Limitations:  
The current sub-analysis has several limitations. First, this is a sub-analysis of the DECAAF II trial, evaluating patients in the control arm who received PVI alone. More patients in the control arm received RF ablation (n = 345) compared to Cryo (n = 58), resulting in selection bias. While the baseline characteristics were well matched, more patients in the RF arm received antiarrhythmic therapy and anticoagulation prior to ablation, which could affect the rate of AAR and bleeding post ablation. Additionally, RF patients had more days of transmitted ECGs, which may have resulted in less atrial arrhythmia detection in Cryo patients. Being an international study, there were operators of varying skill levels and expertise, which may have affected the efficacy of RF ablation more than Cryo given the former’s inherent complexity. Also, while the CMR protocol was standardized, the CMR machines varied between study sites, influencing the reproducibility of the images.
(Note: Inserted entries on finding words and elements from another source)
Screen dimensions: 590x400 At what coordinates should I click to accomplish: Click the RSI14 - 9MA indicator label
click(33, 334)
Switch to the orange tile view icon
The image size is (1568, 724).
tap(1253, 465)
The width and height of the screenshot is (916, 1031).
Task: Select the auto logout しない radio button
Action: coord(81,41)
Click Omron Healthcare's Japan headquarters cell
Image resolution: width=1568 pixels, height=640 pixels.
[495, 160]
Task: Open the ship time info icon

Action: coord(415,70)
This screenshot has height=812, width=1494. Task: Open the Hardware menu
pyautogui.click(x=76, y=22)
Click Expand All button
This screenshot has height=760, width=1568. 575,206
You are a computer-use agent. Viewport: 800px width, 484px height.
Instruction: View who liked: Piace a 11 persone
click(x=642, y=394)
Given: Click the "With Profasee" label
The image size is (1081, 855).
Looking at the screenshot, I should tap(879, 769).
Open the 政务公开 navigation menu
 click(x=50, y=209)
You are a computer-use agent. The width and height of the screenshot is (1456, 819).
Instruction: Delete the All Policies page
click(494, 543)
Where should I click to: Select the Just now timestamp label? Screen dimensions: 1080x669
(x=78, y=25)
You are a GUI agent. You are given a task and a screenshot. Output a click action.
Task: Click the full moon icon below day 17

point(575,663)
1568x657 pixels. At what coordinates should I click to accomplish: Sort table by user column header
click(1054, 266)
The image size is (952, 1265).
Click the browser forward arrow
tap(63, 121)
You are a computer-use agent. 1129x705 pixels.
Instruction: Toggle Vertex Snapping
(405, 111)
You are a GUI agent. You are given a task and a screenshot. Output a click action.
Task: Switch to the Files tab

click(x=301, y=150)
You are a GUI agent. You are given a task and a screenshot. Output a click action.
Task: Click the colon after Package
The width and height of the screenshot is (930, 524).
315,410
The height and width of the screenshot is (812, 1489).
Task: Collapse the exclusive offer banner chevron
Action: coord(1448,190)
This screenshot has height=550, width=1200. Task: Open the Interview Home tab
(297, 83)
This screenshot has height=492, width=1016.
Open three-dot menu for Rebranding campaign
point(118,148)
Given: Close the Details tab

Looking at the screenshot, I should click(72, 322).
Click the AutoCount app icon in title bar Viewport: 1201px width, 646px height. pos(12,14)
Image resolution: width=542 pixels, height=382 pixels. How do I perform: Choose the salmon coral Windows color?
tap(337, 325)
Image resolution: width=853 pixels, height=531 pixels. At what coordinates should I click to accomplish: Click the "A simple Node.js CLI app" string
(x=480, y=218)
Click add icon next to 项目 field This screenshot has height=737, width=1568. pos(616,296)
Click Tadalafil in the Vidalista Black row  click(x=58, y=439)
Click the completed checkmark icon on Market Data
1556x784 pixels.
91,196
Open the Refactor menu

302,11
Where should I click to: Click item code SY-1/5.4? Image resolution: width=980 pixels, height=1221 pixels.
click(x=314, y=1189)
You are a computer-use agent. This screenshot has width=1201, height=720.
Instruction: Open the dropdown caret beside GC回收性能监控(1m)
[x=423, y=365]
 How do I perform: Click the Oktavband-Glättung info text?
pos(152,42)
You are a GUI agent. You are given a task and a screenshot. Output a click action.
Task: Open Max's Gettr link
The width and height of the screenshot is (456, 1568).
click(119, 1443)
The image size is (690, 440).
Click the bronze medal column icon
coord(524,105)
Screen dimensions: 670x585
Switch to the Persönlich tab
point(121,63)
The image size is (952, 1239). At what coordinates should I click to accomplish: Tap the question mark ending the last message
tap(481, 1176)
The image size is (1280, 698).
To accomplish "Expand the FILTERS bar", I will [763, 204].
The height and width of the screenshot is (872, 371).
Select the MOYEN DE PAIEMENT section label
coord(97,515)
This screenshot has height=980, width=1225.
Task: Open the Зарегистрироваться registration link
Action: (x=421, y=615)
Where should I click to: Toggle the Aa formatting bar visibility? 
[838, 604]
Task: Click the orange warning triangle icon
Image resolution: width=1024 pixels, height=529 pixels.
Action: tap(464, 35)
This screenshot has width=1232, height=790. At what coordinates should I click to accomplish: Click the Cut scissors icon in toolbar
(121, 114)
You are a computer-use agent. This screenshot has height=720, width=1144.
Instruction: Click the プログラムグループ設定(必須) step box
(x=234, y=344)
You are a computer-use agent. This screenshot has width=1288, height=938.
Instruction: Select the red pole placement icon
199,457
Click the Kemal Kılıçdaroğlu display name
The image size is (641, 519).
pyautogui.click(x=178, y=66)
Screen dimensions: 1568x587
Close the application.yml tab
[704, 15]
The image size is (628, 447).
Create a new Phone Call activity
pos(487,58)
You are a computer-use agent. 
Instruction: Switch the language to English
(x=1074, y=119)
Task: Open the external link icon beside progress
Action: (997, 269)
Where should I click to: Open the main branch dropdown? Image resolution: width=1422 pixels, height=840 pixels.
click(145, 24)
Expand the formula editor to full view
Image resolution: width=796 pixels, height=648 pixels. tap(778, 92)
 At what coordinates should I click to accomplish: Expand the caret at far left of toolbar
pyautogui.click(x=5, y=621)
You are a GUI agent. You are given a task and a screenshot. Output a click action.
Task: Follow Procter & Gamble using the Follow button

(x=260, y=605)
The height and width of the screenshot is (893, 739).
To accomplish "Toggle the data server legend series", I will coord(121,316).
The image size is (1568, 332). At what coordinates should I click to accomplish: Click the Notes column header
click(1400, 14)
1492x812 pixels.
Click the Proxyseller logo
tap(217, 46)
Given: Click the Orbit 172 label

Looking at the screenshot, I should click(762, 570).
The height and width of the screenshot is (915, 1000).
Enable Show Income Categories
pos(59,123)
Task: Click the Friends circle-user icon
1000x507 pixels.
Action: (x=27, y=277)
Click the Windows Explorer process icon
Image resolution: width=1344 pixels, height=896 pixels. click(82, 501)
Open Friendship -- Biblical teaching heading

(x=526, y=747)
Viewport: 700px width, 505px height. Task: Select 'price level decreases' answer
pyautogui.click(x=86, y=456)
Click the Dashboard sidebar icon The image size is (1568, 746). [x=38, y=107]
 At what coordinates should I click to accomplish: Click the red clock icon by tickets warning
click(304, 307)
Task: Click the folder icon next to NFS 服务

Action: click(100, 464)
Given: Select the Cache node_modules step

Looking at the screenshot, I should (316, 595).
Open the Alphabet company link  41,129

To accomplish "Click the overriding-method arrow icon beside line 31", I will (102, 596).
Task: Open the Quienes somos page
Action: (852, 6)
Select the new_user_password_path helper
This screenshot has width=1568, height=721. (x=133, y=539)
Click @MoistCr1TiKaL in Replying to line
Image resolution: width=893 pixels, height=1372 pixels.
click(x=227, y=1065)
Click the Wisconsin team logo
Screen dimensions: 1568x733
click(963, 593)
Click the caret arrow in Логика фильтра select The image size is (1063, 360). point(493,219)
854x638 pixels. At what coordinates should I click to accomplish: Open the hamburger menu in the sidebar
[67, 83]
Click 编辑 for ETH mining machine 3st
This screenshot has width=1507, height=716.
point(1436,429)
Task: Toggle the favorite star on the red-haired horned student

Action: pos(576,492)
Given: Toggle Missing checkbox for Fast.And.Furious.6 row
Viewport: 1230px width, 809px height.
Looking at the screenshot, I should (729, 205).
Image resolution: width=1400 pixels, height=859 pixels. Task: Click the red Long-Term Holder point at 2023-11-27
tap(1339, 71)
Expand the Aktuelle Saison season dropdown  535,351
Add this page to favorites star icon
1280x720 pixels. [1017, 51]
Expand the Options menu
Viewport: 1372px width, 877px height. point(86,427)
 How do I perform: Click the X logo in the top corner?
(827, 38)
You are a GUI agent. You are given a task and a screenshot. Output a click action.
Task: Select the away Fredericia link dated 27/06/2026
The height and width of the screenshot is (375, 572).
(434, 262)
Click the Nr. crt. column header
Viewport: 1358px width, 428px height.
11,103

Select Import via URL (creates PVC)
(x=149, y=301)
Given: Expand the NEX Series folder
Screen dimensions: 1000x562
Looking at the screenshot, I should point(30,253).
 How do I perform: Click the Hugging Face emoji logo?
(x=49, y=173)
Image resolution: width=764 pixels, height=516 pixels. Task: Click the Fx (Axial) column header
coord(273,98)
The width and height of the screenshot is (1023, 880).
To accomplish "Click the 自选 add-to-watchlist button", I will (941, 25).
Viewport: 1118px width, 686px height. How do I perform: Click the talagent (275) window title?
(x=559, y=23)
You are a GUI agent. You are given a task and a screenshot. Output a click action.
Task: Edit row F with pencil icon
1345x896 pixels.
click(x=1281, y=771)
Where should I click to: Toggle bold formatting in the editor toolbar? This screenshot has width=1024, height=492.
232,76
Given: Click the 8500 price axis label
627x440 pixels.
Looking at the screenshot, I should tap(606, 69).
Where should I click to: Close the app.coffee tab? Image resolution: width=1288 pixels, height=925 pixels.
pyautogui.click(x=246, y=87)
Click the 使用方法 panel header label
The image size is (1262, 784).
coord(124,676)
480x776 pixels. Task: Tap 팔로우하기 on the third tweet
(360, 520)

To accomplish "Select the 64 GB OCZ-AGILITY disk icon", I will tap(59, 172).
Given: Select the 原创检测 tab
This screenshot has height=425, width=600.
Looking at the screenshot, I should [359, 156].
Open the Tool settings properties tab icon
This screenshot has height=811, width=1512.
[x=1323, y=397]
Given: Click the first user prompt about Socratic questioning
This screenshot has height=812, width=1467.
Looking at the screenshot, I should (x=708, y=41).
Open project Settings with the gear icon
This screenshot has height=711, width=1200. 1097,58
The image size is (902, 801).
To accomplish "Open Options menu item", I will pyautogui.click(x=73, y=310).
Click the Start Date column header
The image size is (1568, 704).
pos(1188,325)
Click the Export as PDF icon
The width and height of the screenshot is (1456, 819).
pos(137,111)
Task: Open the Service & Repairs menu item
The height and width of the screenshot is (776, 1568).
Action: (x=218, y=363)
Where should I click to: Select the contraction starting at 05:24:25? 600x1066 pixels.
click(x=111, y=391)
Lastly, the follow-up period was relatively short (12-18 months) which may have been insufficient time to see a difference in the primary outcome.
Conclusion:
In patients with persistent AF, routine PVI with Cryo was non-inferior to RF in terms of atrial arrhythmia recurrence. Patients with ≥ 6.5% total LA scar on post ablation CMR had less AAR. Cryo ablation formed a greater percentage of PV scar compared to RF, suggesting more effective scar localization that may have important prognostic implications.